На второй вечер в Сент-Луисе кто-то прихватил контрабасиста Сторми, когда он спал, и измолотил. Парня отвезли в больницу и сейчас же нашли другого басиста. Не такого, как Сторми, но хорошего. Было слышно, что бас иной, но Латч оставался в оркестре.
До каких пор это могло тянуться? Временами казалось, что я вот-вот рехнусь. По-настоящему. Иногда хотелось спрыгнуть к столикам и бить слушателей наотмашь — чудилось, они могут знать, чего я ищу. Едва сдерживался. То, что было Латчем, могло включаться и отключаться в ходе номера, а я мог упустить это, напряженно прислушиваясь к одному инструменту или всему ансамблю. Кто-то мог понимать все — кто-то, сидящий в зале, — а я не понимал ничего.

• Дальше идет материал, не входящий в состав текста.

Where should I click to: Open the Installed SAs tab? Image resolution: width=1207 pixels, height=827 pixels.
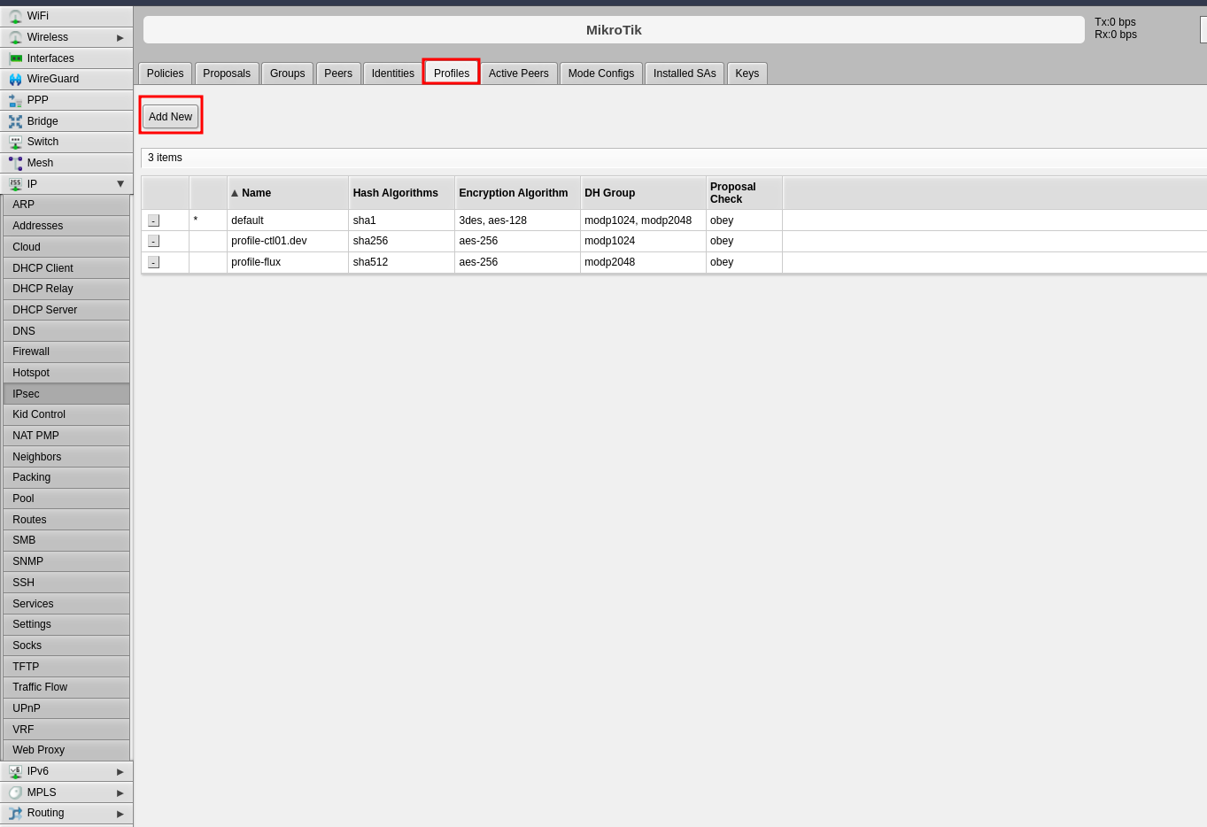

Временами думал, что теряю разум.
Я даже добыл нового пианиста на один вечер. Для этого пришлось уйти в город, но риска в том не было. Околачивался у консерватории, пока не зацепился за малыша, который прямо засиял, услыхав о Латче Кроу форде. Я действовал как настоящий открыватель талантов. Малыш был хорошенький, но прыщеватый. Зато правая лапа, как у пантеры, не хуже чем у Арта Тейтема [2]— или станет такой через несколько лет. Я рассказал Фоун о мальчишке, и что я его заманил. Изложил как надо. Ну, вы понимаете. Вы знаете старину Флука. И Фоун знаете с ее добрым сердцем.., она не только согласилась принять малыша, она еще заставила Криспина пустить его на сцену на целый вечер!

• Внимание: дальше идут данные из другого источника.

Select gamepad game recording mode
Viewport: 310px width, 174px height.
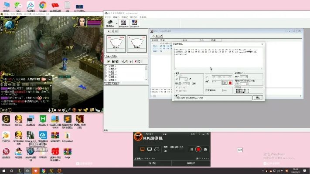point(157,149)
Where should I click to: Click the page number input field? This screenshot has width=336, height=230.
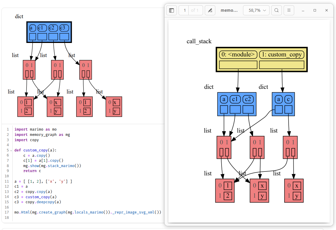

Он вышел. И работал хорошо. Ноты читал как бешеный, сыграл каждую ноту, что была на бумаге, и сыграл верно. И много импровизировал — тоже как надо. Но для "Парней" он не подходил. А потом случилась забавная вещь. Она не относится к истории с убийством Латча. Малыш для нас не годился, но он был так хорош, что Криспин поговорил с Форуэем, нашим импресарио, и сегодня мальчик записывает пластинки, которые расходятся по три четверти миллиона штук. И все из-за того, что я устроил этот трюк, притащил парня, чтобы на один вечер Фоун оставила свои клавиши. Неплохо, а?

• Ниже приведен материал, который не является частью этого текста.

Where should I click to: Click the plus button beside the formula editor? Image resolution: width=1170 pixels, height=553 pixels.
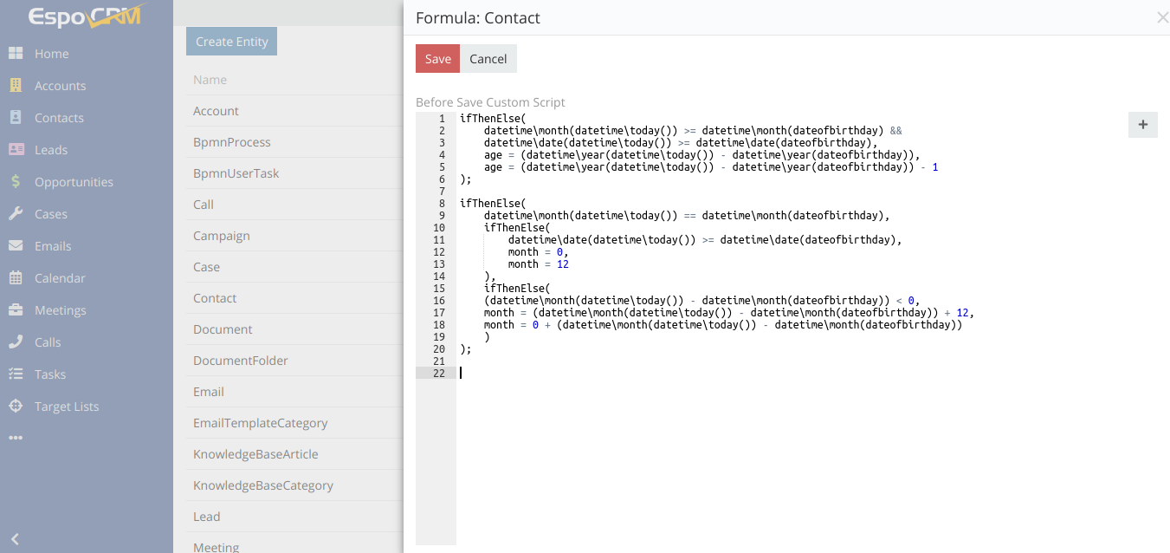pyautogui.click(x=1142, y=125)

Однако в тот вечер я установил, что Фоун не была "сутью Латча", за которой я охотился. Джаз оставался группой Латча Кроуфорда и с другим фортепьяно, и все тут. Может, было бы правильно не давать Латчу прятаться — где-то среди моих острот и пошлятины. Хотелось вскочить на сцену, заткнуть эту музыку и завопить: "Вылезай, проклятая вонючка! Вылезай, и я до тебя доберусь!"
Я был рад, что это не Фоун. Если бы так, пришлось бы заткнуть ее, но мне бы это не особо понравилось.
***
Но я его нашел. Я его нашел!Он все время был рядышком — смотрел на меня, и я смотрел на него, но соображения не хватало, чтоб его увидеть.
Мы с вирусом "икс" его нашли. Вирус "икс" — что-то вроде гриппа и вроде дизентерии, и радости от него никакой. Он валил нас, как штормовой ветер. Я свалился первым, но пролежал всего два дня. А вот Мофф отрубился на две недели. Однако отменить пришлось только два концерта. Остальное время кое-как управлялись, иногда собирая что-то вроде полного джаза, иногда в сокращенном составе. И на время пригласили парня играть на гитаре — на инструменте Скида Портли.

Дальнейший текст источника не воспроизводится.